Universality is keen to make points about class in the UK, and very keen to be a novel about class. It is bewildering then how superficial its treatment of class in the UK is. The second chapter combines a dinner party hosted by Hannah, with flashbacks of Hannah’s life during lockdown. The passages that see Hannah abandoning her desperately held “cultural capital” as a journalist, and instead zoning out to Spotify at the end of the day after a shift at the store are the most interesting in the book, but the dinner party is a literary shambles, devoid of literary device, and falling back on characters regurgitating reactionary politics and barely constructed arguments. Judging by this novel, being upper class is now a mysterious thing that simply means you are wealthier, and have a far easier time finding work. It is true that class signifiers have become obscured, as Brown does observe, but there is a lot more to observe than the fact that some people go on expensive holidays. I found myself yearning for The Line of Beauty, Alan Hollinghurst’s 2004 Booker prize winner, an astoundingly well observed novel that captured a very particular era in English life.

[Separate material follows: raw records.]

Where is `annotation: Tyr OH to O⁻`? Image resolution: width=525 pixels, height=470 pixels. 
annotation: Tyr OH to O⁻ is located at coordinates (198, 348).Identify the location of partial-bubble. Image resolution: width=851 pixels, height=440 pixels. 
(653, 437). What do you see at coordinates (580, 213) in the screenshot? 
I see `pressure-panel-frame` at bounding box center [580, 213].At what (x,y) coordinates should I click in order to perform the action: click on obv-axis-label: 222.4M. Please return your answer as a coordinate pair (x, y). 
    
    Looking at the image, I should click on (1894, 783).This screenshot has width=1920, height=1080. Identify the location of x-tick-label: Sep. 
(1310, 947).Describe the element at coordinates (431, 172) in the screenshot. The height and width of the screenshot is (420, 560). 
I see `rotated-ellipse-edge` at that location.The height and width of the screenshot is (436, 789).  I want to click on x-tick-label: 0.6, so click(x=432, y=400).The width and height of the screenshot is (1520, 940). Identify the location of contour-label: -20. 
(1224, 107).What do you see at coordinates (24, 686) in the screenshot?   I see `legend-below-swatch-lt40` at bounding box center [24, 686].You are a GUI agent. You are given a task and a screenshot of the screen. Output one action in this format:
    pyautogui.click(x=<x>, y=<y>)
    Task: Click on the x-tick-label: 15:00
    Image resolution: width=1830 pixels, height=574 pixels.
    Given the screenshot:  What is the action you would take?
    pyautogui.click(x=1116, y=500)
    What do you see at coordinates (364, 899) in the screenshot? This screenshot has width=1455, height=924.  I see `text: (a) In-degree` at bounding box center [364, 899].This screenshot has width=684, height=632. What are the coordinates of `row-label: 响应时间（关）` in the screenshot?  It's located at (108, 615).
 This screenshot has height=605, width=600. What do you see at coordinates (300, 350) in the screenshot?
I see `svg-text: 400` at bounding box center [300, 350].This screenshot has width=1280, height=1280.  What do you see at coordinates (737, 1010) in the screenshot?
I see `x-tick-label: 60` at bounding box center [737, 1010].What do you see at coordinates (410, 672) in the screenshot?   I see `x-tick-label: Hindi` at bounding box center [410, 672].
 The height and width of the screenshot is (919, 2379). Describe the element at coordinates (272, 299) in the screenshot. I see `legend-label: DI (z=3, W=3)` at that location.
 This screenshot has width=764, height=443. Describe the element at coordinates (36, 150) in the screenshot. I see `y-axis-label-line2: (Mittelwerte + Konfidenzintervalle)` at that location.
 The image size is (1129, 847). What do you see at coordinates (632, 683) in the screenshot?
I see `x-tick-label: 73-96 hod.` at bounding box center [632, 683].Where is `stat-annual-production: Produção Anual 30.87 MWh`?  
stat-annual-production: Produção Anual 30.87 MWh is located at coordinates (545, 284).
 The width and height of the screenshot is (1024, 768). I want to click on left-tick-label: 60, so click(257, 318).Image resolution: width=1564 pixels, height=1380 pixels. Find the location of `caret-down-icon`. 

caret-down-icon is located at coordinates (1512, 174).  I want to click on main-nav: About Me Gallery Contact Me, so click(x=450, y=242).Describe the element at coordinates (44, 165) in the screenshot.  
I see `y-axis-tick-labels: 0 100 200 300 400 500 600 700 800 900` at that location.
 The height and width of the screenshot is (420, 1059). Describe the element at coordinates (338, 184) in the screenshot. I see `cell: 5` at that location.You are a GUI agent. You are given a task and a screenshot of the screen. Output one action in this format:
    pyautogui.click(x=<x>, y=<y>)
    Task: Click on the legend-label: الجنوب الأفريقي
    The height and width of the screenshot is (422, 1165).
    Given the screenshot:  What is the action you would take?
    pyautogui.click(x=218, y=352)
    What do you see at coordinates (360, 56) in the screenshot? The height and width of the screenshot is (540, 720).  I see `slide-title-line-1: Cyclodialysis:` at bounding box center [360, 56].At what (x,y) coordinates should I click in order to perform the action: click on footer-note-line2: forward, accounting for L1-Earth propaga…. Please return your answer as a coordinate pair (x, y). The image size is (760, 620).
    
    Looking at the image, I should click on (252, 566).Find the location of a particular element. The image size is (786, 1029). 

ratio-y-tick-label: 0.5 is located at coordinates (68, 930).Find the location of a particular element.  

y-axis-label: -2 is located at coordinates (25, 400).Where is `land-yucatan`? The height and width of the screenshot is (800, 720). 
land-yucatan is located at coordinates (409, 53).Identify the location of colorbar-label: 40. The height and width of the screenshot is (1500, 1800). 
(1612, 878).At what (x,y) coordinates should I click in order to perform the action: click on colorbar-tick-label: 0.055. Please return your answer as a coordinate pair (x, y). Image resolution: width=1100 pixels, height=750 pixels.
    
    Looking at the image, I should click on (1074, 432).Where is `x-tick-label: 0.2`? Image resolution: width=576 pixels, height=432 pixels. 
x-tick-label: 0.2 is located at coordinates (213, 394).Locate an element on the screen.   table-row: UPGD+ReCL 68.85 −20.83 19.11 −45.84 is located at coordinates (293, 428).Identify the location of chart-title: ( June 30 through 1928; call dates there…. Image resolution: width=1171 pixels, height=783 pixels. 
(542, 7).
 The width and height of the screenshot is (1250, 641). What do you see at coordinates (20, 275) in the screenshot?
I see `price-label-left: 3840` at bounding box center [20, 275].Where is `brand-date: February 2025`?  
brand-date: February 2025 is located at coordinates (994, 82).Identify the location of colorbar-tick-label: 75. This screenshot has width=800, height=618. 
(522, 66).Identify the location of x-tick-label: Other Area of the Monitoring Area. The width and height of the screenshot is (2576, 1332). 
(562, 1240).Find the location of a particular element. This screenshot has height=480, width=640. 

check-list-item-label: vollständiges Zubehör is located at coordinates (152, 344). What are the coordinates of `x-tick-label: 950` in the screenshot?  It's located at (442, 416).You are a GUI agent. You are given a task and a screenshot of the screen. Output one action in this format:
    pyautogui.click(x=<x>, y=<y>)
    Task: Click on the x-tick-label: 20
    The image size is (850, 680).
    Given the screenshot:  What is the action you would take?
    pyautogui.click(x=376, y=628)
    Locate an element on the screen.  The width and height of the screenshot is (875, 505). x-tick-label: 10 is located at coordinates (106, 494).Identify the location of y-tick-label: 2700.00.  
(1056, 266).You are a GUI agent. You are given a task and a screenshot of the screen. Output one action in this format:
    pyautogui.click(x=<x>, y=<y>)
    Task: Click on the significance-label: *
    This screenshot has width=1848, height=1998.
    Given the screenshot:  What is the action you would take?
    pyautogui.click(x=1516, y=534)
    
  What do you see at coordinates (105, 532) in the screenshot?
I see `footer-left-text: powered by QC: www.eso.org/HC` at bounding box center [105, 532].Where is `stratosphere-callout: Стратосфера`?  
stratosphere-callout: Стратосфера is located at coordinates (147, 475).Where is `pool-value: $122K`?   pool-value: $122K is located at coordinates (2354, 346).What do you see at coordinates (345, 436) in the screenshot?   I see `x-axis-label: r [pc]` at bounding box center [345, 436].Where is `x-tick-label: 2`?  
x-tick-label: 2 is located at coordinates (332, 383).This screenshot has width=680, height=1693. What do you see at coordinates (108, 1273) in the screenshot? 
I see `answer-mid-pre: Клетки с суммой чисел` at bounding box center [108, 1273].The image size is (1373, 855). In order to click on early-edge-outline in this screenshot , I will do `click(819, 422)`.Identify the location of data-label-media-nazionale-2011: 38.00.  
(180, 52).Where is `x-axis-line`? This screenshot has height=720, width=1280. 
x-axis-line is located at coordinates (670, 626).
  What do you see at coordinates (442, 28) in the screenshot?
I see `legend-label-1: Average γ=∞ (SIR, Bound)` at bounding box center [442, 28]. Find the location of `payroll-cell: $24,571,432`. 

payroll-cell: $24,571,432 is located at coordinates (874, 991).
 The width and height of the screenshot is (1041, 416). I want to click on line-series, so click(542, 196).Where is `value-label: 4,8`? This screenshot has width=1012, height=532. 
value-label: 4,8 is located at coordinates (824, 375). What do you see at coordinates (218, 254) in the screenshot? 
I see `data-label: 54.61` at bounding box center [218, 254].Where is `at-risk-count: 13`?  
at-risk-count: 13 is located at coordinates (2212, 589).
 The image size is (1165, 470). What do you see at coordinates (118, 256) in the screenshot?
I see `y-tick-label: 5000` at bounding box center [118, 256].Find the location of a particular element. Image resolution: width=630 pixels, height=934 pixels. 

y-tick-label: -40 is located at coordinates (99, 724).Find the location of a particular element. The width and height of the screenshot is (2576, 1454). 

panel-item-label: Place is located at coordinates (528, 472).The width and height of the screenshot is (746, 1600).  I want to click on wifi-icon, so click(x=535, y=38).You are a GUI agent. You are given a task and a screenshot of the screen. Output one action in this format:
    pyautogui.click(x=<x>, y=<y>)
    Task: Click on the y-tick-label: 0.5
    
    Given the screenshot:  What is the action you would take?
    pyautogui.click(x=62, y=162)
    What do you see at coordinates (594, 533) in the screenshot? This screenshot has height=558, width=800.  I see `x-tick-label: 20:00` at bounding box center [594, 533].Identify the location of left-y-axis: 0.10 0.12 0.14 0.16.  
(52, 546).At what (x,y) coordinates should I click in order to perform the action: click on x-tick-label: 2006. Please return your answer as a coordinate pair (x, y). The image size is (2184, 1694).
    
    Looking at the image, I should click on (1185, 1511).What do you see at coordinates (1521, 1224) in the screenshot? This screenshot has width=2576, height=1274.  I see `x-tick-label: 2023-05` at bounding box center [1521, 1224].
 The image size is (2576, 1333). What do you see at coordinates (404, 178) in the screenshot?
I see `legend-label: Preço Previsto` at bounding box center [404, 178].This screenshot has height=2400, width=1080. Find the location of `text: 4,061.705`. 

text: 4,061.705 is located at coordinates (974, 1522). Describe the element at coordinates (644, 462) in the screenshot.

It is one of the more tiresome features of modern intellectual life that we have to pay attention to the opinions fermenting in that bag of rotten apples that is the right wing. There is no avoiding the “intellectual dark web”, if we are going to understand the information and political landscape we are now navigating. It’s really terrible that this is the case because their ideas are bad and dangerous, but to top it off they are tedious as fuck. That, I think, Natasha Brown would be in agreement with me on. But the affection Brown finds for her antihero Lenny that at least earns her the final word feels bewilderingly unearned. The opinions are no less tedious and repulsive when Brown renders them. Then final confrontation, has Lenny expounding her tiresome politics, posturing cynically to a literary festival audience – who are inexplicably eating it up – as Martin makes desperate and pathetic attempts as her interviewer to skewer her.
Once again we are left with the challenge that the novel now faces to be relevant, and to deliver something that non-fiction cannot. If the novel’s climax had been recorded and put on youtube, I wouldn’t have even bothered watching it. I’m honestly asking myself what Brown thinks her own novel had amounted to by that point.